Session 4 - The Preclinical to Clinical Pathway
This session featured work aimed at bridging the gap between basic research (fundamental disease knowledge) and translational research (applying knowledge to treat patients). Roscovitine, a drug that is in phase 2 clinical trials for another disease, was tested on CACNA1A mouse models and showed potential for treating CACNA1A-related epilepsies. CNV’944, a drug that impacts Cav2.2—a different but similar calcium channel—was tested in mammalian cells, human iPSC neurons, and brain slices from CACNA1A mice. While the results did not immediately indicate a clear impact of CNV’944 on CACNA1A-related disorders, next steps were outlined to continue exploring this drug and to establish a pipeline for testing potential drugs in the future.

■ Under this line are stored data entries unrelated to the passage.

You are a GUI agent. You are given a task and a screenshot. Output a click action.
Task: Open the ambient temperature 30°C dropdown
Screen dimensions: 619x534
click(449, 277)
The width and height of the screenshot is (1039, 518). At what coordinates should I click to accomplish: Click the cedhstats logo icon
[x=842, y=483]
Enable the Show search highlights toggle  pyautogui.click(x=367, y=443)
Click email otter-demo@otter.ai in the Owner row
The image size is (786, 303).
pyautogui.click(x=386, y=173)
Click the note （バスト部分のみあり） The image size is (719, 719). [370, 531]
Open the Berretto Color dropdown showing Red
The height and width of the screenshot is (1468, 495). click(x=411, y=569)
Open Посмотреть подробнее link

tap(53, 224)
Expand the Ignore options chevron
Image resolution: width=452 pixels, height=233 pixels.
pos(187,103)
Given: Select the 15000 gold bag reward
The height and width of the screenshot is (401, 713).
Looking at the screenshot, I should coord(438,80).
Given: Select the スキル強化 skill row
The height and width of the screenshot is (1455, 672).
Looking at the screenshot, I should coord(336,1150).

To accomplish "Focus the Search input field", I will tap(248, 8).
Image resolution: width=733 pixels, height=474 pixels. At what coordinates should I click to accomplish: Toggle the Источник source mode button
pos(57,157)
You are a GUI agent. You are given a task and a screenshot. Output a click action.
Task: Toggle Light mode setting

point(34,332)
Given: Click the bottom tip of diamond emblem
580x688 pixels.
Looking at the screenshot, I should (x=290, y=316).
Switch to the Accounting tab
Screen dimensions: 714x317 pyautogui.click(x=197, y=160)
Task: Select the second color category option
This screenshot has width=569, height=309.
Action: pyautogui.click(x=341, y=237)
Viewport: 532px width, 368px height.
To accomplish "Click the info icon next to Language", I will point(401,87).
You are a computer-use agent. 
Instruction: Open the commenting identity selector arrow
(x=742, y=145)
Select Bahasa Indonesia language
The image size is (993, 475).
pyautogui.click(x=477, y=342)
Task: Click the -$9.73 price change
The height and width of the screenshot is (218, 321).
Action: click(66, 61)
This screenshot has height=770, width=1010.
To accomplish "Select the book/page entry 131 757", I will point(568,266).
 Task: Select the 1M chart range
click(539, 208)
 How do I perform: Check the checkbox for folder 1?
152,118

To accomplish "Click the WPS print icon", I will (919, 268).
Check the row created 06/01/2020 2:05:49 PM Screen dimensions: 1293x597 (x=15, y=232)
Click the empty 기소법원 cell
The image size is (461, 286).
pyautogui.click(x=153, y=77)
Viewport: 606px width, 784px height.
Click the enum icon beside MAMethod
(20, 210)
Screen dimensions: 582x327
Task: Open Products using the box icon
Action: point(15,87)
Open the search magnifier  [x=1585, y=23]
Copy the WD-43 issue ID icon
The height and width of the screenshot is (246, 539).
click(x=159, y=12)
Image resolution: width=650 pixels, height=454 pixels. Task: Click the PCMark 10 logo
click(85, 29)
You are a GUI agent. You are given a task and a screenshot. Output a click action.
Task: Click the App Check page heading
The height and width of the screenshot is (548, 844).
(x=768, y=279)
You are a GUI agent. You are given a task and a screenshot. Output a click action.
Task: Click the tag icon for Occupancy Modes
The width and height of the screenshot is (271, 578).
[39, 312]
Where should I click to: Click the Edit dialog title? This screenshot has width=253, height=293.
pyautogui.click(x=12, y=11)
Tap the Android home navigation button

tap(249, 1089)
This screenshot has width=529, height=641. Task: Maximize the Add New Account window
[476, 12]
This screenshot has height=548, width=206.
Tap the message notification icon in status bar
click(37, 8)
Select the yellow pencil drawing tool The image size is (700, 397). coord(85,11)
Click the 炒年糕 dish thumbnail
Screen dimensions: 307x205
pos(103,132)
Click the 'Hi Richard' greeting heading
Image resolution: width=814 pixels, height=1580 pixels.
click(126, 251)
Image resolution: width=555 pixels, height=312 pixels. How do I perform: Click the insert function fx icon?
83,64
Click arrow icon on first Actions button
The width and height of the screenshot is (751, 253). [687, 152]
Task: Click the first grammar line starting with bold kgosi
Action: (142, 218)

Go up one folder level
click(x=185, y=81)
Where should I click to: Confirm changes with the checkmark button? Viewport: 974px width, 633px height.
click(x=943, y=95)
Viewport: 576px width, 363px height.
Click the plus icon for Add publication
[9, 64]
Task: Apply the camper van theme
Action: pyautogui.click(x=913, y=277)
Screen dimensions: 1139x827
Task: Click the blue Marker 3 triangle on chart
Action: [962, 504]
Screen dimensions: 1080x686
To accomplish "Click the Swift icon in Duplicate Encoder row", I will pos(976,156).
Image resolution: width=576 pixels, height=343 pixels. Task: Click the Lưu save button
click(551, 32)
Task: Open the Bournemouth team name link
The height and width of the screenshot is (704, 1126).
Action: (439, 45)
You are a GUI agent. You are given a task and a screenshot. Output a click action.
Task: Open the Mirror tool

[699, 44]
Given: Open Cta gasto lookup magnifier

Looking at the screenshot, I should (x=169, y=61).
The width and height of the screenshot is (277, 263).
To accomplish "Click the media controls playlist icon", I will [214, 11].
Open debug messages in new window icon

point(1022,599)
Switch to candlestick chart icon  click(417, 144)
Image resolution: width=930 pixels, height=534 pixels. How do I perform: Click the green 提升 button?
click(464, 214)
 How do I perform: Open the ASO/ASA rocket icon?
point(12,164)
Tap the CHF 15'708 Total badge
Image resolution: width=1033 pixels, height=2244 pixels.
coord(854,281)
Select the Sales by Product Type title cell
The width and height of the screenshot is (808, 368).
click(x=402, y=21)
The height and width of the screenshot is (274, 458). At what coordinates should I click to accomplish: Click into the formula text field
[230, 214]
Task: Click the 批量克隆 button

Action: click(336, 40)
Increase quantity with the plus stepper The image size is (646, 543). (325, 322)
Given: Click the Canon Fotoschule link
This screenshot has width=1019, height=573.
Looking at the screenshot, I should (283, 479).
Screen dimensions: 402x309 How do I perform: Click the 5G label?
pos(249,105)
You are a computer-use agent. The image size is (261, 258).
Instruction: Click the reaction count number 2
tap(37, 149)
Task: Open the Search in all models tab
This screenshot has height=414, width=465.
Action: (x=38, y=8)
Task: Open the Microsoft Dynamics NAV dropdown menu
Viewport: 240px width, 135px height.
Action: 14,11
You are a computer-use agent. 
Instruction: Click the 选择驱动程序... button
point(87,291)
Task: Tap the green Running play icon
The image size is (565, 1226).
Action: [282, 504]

Additionally, this session touched on potential collaborations with the NIH, notably the National Center for Advancing Translational Sciences (NCATS), to screen for new drugs to test on CACNA1A preclinical models.
Key Takeaways
To achieve successful clinical trials for CACNA1A-related disorders, the CACNA1A Foundation, community, and Research Network must learn from other groups that have reached these milestones.
Different approaches will be needed to address the diverse symptom presentation in our community. While we cannot focus on all strategies simultaneously, we are identifying the critical research gaps that need to be filled to move forward with multiple approaches.
Gathering data from our community over a long period of time is key to understanding disease progression and determining which treatments are needed as symptoms evolve. We must come to a consensus on the type of data required to develop treatments that will advance to clinical trials, and collect it systematically, minimizing strain on our CACNA1A community.
Collecting this information is crucial, as is making it accessible to all stakeholders– researchers, clinicians, industry, and families. The goal is to aggregate all the data into the CACNA1A Portal, making it readily available for those who need it.
Stratifying variants according to their functional consequences remains a challenge. However, pathways to clinical trials without in-depth knowledge of variant function have been identified and can be pursued.
Developing consensus treatment guidelines for CACNA1A-related disorders is a priority. A proactive care plan for the community, including recommendations for managing movement disorders, hemiplegic migraine, epilepsy, and developmental symptoms, is being developed as a resource for families and providers.
A collaborative pathway is the only way forward. To achieve our mission of finding better treatments and a cure for CACNA1A-related disorders, we must continue a strong partnership between the families, the Foundation, and the research network. Families will provide the information and tools to understand our disease. Researchers will utilize these assets to develop and test treatments. And, the Foundation will bridge these two communities, supporting and holding them together to move forward.